(Extracted records)
────────────────────

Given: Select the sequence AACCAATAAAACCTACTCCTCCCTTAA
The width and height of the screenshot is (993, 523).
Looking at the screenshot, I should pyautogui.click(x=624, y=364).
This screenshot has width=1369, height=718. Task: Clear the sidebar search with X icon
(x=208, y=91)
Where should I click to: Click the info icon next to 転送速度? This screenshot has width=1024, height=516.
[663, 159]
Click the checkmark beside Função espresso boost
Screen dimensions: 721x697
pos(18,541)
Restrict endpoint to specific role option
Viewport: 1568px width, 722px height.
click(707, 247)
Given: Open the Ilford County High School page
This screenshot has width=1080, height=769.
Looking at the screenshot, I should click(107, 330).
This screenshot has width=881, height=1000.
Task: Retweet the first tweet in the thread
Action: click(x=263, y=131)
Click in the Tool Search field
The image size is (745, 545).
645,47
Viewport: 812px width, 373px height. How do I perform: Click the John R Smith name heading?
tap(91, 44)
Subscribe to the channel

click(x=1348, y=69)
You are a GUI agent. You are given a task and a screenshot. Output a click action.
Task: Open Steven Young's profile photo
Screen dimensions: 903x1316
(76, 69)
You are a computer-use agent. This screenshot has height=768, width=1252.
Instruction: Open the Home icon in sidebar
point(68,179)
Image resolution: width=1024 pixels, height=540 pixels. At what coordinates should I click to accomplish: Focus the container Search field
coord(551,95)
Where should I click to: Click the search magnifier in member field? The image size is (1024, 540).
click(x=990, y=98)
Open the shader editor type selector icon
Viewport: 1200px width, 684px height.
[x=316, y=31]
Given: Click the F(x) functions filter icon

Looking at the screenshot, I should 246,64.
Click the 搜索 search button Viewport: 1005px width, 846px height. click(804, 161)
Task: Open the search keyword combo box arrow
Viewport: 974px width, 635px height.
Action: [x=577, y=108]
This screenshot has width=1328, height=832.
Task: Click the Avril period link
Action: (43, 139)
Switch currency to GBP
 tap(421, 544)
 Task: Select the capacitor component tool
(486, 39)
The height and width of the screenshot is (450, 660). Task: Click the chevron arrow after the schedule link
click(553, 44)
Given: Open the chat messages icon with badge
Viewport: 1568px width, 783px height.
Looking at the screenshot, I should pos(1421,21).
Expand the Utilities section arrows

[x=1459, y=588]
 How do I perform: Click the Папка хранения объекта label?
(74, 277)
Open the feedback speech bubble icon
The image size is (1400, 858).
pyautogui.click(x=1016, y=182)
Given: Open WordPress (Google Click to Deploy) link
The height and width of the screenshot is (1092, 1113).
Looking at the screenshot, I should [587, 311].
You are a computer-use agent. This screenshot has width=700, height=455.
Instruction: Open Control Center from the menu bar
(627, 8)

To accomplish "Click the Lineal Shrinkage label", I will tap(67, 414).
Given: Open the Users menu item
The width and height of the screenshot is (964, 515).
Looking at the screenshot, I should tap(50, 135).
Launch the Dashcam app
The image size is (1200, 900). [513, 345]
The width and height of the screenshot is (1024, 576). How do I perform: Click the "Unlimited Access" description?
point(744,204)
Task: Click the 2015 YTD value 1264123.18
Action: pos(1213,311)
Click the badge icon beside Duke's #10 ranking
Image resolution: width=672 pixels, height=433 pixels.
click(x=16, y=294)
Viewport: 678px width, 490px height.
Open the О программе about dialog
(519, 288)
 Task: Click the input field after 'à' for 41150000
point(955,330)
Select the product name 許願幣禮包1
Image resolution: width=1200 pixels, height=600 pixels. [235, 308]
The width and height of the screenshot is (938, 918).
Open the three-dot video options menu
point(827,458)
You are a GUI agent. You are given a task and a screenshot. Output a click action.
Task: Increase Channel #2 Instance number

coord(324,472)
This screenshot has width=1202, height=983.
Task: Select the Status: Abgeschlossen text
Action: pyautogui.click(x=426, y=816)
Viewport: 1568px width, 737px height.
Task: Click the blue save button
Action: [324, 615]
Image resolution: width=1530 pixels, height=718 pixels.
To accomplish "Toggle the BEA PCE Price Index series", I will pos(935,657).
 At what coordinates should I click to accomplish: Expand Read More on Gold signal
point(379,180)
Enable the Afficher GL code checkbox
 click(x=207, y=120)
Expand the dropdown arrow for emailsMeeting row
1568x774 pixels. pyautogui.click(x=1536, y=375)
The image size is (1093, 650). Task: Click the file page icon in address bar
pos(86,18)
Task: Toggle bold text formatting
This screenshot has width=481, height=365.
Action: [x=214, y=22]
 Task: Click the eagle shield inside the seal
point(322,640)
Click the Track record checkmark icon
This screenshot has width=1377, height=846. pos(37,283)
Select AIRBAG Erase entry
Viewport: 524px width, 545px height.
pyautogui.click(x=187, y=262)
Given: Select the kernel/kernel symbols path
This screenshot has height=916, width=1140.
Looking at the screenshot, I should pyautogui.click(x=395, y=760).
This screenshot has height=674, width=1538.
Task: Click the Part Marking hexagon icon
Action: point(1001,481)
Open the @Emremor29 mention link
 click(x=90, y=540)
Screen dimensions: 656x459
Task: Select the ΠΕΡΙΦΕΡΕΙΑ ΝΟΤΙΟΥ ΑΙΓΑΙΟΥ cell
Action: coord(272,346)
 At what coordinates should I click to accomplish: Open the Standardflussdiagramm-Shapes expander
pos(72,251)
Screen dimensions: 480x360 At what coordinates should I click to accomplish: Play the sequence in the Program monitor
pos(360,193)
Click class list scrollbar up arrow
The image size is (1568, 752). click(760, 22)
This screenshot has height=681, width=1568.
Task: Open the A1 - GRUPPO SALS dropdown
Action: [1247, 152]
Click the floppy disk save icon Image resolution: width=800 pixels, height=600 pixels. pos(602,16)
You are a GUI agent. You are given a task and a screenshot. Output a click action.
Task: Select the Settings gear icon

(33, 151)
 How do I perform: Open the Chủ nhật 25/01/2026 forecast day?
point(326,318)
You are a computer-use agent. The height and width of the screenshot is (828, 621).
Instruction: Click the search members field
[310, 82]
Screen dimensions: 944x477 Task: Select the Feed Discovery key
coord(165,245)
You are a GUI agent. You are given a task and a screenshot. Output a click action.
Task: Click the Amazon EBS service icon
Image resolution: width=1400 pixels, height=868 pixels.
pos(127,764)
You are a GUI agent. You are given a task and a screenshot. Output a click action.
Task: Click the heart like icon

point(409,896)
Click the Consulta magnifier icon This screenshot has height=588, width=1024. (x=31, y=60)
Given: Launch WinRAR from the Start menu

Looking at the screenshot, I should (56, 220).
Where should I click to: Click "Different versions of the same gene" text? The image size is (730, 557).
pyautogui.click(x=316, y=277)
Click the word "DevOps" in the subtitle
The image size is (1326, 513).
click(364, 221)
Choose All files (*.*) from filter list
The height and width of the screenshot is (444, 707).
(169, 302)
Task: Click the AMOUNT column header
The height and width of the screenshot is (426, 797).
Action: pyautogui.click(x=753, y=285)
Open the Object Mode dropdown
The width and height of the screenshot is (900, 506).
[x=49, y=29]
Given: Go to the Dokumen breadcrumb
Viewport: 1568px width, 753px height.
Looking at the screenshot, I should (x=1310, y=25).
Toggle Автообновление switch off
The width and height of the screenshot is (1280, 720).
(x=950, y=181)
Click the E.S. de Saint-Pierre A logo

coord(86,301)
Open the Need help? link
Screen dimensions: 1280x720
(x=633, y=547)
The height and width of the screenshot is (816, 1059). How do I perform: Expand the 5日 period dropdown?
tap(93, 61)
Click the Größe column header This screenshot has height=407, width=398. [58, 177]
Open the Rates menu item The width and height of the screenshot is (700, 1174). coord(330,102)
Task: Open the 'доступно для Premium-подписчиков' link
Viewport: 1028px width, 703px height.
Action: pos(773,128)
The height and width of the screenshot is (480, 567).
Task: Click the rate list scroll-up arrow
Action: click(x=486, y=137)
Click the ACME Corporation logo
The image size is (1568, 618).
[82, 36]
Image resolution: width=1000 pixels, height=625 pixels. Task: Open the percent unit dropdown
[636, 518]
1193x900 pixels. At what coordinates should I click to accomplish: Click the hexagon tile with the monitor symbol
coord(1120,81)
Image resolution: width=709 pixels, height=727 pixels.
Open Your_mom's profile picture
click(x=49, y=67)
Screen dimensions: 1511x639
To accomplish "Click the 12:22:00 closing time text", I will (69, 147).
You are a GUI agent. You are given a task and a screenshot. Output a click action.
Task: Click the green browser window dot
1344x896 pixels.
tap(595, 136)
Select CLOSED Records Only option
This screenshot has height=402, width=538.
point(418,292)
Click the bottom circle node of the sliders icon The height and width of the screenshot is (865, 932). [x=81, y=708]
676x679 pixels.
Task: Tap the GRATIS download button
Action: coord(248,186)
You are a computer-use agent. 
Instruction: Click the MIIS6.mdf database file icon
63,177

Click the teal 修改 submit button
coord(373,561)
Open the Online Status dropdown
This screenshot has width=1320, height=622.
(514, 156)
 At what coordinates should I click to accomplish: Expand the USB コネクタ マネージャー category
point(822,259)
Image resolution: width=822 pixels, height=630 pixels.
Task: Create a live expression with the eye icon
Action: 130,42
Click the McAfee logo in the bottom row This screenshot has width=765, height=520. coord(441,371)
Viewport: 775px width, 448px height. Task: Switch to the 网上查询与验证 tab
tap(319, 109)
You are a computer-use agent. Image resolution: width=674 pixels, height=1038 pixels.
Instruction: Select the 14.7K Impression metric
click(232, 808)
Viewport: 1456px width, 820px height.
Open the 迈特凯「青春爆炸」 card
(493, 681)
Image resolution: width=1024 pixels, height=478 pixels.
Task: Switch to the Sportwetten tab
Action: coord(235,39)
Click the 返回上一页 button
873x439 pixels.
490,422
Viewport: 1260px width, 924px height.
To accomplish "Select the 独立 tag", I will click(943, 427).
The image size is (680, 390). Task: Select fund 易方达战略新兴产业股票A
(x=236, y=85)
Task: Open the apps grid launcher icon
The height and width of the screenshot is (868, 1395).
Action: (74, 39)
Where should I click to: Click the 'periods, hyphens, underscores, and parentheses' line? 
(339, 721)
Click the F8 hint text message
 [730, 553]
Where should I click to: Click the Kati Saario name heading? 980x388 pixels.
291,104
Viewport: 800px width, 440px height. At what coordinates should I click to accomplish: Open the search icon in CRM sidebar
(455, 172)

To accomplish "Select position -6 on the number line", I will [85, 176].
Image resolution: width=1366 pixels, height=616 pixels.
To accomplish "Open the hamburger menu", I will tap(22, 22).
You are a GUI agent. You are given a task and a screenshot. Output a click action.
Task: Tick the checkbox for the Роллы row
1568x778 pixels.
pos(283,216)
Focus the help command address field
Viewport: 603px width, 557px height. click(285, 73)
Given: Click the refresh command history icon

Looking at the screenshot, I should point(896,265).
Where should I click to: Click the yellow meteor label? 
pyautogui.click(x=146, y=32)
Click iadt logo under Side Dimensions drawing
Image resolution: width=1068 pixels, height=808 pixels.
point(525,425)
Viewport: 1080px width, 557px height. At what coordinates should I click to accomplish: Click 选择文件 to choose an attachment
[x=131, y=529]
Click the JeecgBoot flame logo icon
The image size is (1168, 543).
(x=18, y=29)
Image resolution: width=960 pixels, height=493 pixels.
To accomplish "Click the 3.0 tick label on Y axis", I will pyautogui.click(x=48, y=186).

────────────────────

→ Aim of the exercise: Report all lines of the data above that include the string "header".

→ Solution for this exercise:
Task: Click the AMOUNT column header
Click the Größe column header This screenshot has height=407, width=398. [58, 177]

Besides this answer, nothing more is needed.